Perintah: Salin tanpa perubahan sedikit pun baris-baris data di bawah, mulai dari baris yang memuat "Task: Click data" sampai baris yang memuat "click(79, 23)", termasuk kedua baris tersebut, dan hanya baris-baris itu saja.

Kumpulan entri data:
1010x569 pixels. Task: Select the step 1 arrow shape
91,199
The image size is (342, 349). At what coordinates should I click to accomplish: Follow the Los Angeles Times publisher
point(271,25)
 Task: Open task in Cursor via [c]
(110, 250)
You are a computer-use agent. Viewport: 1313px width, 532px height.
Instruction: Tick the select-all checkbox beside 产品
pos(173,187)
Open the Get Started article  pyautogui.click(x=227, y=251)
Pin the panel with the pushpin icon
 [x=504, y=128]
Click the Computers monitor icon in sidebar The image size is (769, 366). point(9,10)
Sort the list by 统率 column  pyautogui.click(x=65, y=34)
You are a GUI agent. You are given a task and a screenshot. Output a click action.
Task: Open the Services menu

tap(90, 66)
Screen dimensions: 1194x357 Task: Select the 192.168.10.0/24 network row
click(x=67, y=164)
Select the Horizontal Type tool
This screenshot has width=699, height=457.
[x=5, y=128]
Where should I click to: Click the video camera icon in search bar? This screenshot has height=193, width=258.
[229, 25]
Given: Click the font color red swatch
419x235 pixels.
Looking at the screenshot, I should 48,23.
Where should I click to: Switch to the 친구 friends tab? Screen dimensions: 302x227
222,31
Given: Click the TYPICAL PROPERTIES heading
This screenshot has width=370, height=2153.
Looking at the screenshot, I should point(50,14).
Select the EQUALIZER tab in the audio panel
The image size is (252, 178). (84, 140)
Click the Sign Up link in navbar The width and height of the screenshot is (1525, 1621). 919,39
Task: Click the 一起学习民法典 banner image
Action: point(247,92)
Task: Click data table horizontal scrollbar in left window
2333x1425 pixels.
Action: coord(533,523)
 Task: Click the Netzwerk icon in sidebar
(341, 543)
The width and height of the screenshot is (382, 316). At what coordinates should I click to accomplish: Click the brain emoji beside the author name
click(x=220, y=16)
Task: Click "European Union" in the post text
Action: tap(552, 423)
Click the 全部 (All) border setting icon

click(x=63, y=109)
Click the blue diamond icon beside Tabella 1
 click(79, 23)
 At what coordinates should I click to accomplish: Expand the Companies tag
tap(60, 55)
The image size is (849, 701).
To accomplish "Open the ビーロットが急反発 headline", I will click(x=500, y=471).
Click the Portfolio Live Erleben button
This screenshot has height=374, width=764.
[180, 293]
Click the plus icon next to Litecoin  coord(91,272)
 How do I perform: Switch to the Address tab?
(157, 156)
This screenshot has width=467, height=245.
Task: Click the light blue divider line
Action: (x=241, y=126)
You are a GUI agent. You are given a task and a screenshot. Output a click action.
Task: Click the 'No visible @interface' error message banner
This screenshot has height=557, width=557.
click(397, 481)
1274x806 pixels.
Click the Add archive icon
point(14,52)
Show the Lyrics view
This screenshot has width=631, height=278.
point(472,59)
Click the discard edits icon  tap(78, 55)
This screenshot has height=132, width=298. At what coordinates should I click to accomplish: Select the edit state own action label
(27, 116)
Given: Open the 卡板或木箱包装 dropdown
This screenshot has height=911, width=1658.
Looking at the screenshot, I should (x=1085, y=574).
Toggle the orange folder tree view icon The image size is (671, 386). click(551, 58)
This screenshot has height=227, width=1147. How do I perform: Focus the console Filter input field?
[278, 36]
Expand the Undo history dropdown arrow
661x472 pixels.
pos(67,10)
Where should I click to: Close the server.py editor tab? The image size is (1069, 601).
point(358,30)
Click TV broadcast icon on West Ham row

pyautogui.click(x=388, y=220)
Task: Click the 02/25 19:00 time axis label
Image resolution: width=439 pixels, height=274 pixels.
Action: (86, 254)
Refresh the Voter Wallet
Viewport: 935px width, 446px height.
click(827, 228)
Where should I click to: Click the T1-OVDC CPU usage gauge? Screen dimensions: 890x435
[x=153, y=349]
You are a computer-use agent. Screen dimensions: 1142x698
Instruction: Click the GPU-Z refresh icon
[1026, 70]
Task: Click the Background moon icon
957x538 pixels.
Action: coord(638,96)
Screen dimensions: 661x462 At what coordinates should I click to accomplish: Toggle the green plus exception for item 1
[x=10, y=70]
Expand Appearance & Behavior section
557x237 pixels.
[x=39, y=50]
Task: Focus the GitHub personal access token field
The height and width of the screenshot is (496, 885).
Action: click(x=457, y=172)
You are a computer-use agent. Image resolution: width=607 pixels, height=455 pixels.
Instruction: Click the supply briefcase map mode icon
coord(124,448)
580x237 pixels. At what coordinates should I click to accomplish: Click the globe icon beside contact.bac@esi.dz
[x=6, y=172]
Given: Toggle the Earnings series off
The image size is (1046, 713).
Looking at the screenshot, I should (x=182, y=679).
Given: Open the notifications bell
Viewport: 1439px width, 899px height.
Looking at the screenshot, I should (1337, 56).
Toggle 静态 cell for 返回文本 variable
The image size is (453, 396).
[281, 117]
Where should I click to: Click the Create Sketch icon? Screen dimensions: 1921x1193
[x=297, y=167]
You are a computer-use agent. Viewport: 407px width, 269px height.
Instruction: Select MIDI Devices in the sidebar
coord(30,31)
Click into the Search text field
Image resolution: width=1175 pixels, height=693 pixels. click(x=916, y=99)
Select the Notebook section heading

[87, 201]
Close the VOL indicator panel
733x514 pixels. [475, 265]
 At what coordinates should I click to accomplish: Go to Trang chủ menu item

Hasil Latihan:
Task: Click data table horizontal scrollbar in left window
2333x1425 pixels.
Action: coord(533,523)
 Task: Click the Netzwerk icon in sidebar
(341, 543)
The width and height of the screenshot is (382, 316). At what coordinates should I click to accomplish: Click the brain emoji beside the author name
click(x=220, y=16)
Task: Click "European Union" in the post text
Action: tap(552, 423)
Click the 全部 (All) border setting icon

click(x=63, y=109)
Click the blue diamond icon beside Tabella 1
 click(79, 23)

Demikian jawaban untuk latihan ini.